[START Input rows]

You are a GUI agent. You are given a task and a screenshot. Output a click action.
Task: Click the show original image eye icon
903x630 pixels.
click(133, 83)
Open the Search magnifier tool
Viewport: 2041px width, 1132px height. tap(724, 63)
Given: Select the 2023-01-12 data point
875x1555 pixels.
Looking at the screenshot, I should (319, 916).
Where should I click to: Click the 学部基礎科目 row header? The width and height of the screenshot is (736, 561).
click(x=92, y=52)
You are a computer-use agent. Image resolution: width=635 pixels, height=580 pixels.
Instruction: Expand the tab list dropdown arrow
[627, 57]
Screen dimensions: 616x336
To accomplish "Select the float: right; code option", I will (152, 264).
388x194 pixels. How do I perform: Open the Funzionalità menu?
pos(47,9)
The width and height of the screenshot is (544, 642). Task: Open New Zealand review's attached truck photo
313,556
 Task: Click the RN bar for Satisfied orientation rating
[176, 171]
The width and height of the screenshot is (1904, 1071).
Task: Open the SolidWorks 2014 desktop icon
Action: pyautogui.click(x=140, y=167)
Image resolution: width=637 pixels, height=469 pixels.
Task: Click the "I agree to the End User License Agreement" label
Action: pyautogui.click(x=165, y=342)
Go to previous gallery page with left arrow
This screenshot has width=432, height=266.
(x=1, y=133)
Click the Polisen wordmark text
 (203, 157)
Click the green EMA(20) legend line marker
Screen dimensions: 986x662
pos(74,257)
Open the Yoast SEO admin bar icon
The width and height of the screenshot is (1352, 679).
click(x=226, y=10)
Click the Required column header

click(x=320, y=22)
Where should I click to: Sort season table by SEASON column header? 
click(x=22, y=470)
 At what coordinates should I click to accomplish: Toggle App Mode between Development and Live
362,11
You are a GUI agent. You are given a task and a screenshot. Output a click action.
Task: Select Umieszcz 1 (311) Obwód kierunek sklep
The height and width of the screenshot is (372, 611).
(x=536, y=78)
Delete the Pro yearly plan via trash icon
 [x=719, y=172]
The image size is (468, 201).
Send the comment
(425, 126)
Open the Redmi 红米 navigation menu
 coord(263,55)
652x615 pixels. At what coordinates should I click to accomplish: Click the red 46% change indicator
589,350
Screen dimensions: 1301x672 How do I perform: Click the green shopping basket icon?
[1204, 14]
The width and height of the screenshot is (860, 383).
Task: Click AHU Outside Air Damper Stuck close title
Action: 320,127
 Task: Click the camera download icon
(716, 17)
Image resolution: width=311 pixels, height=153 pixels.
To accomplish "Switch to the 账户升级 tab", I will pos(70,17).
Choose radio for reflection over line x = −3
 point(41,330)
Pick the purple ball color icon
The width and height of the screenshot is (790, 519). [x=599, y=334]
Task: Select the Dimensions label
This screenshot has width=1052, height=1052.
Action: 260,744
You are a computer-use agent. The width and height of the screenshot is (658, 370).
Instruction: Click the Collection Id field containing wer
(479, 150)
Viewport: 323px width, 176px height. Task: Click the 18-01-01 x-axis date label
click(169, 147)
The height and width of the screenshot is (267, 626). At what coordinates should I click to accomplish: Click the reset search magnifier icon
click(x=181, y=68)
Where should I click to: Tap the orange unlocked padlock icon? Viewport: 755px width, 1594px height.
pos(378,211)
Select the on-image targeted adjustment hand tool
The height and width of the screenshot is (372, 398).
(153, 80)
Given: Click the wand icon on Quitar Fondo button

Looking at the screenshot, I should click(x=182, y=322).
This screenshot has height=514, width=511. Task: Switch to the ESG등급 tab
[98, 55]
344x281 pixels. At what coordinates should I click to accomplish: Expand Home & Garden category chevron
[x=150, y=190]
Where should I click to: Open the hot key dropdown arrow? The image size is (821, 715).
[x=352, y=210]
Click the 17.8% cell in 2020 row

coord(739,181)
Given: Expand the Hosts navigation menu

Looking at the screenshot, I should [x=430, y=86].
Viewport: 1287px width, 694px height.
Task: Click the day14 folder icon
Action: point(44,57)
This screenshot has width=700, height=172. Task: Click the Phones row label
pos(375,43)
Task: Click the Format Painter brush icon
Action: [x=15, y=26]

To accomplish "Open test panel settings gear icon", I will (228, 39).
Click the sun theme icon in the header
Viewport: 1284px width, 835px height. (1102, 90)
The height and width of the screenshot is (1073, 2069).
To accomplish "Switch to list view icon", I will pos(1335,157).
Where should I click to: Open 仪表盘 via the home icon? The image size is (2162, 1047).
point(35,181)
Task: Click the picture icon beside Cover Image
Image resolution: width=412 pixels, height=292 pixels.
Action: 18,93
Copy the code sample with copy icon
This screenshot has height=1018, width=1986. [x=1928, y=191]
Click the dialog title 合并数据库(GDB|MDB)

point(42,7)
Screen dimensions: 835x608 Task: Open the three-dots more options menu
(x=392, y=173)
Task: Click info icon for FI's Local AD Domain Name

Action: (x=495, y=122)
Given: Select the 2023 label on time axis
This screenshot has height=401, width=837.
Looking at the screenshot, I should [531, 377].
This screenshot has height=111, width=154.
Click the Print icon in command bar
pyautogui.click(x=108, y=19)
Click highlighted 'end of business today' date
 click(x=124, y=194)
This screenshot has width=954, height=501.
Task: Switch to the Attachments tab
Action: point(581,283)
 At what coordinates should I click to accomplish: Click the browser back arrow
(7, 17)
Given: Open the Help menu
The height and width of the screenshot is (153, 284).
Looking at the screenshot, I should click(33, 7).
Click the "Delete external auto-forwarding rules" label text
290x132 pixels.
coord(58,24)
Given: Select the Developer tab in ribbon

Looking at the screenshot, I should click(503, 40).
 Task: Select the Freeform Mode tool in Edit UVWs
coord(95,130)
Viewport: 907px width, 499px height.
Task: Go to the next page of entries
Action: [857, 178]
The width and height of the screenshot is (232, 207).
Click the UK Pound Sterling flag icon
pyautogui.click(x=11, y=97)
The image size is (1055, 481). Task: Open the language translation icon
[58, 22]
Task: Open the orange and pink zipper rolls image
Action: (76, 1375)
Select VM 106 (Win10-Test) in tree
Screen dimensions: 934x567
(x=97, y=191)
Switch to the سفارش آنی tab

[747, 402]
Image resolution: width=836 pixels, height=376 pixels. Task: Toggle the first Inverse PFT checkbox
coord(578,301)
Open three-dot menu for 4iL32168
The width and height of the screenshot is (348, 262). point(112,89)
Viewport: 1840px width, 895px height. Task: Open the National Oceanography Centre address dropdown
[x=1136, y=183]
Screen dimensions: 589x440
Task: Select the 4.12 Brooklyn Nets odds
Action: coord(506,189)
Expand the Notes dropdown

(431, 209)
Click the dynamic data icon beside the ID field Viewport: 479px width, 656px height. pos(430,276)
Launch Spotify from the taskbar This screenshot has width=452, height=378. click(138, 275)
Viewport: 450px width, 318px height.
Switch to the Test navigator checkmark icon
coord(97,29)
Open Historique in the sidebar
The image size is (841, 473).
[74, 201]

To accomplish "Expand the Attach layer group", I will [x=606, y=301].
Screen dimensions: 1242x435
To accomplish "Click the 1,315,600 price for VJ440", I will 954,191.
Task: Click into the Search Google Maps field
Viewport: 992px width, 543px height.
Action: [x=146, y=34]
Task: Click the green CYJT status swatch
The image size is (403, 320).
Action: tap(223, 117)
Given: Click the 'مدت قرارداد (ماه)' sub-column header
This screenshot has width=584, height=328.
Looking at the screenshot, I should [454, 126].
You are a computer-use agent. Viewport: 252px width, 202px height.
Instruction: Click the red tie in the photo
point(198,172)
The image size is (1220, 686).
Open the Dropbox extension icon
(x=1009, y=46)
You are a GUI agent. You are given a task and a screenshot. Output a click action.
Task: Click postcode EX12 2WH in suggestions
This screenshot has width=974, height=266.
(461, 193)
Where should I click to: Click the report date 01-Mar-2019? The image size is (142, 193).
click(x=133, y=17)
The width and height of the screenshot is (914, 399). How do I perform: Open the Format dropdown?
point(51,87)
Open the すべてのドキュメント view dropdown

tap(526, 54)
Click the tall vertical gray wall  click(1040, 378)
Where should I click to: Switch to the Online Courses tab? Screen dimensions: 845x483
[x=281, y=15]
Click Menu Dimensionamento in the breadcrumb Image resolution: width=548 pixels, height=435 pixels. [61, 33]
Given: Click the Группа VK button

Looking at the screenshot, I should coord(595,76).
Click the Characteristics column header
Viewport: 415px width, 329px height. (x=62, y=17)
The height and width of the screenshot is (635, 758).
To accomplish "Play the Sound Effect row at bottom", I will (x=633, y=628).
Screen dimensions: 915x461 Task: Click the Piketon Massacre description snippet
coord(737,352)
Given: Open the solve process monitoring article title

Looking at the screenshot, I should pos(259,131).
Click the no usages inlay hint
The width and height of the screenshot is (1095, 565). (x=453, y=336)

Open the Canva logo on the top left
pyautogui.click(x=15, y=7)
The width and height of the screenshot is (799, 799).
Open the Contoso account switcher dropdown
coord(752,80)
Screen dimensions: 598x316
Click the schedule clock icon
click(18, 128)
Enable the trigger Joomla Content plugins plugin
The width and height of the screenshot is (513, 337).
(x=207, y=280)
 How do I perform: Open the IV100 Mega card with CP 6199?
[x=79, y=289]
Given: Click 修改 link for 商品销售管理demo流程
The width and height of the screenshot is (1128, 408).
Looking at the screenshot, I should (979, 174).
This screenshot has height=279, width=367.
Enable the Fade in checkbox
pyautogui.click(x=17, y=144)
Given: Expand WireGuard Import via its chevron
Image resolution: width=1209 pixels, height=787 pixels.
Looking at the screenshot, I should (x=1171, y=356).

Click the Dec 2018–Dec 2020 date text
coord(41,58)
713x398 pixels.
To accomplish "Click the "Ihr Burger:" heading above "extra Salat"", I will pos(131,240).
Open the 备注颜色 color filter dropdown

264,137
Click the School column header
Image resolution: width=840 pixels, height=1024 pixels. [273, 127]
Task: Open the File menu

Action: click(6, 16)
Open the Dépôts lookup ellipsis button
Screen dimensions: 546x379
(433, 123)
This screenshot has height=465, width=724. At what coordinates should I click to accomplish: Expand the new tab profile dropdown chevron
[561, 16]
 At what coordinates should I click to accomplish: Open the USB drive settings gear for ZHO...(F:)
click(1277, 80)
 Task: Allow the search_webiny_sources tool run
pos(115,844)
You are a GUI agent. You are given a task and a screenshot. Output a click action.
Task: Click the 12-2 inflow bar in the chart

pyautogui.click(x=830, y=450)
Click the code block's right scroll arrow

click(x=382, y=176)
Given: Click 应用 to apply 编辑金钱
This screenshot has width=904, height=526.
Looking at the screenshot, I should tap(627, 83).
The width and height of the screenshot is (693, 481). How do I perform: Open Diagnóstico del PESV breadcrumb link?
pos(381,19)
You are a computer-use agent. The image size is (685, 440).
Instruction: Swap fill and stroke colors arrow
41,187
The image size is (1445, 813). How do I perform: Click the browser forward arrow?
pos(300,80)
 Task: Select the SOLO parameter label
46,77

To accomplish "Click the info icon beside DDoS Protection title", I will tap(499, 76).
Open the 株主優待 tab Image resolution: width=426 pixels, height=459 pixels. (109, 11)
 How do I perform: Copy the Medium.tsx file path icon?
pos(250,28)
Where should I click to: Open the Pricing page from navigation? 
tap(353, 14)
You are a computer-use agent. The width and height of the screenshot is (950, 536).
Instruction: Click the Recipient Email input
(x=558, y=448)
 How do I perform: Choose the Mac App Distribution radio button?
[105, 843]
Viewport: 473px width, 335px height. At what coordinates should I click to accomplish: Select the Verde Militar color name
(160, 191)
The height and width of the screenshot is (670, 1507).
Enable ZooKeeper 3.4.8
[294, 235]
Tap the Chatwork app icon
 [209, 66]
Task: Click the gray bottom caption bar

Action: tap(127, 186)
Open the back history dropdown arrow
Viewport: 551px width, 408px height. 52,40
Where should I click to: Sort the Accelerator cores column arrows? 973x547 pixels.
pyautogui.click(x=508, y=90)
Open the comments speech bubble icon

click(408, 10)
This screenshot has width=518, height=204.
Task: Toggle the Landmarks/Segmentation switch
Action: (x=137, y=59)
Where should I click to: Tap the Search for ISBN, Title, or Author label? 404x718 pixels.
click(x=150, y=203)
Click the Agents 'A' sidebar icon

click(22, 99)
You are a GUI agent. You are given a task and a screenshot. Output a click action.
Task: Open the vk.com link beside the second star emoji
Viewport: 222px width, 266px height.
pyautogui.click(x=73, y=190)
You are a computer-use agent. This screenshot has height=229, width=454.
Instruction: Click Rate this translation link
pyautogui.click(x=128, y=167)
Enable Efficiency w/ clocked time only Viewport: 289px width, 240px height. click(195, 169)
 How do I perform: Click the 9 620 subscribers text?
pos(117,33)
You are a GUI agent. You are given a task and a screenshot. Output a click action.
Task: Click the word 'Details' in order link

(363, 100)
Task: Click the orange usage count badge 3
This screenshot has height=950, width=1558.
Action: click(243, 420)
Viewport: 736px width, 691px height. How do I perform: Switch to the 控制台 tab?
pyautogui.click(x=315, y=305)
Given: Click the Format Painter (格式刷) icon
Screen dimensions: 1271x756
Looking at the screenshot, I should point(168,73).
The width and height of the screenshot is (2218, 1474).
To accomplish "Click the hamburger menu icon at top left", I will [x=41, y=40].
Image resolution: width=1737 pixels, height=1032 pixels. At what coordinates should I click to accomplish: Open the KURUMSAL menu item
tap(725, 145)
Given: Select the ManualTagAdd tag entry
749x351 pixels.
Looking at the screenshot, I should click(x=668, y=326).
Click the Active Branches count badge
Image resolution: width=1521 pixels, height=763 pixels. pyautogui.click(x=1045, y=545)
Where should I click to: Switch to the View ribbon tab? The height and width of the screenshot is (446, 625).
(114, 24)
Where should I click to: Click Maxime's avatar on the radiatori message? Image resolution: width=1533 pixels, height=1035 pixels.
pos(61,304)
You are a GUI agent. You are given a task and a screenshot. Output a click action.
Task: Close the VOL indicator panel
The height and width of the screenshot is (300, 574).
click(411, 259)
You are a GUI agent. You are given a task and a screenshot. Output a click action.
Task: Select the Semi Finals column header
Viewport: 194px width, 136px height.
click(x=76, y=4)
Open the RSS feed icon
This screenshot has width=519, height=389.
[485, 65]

[END Input rows]

## Task prompt
Report every line of the entries above that contains the word "left".

## Complete answer
Go to previous gallery page with left arrow
Open the Canva logo on the top left
To accomplish "Click the hamburger menu icon at top left", I will [x=41, y=40].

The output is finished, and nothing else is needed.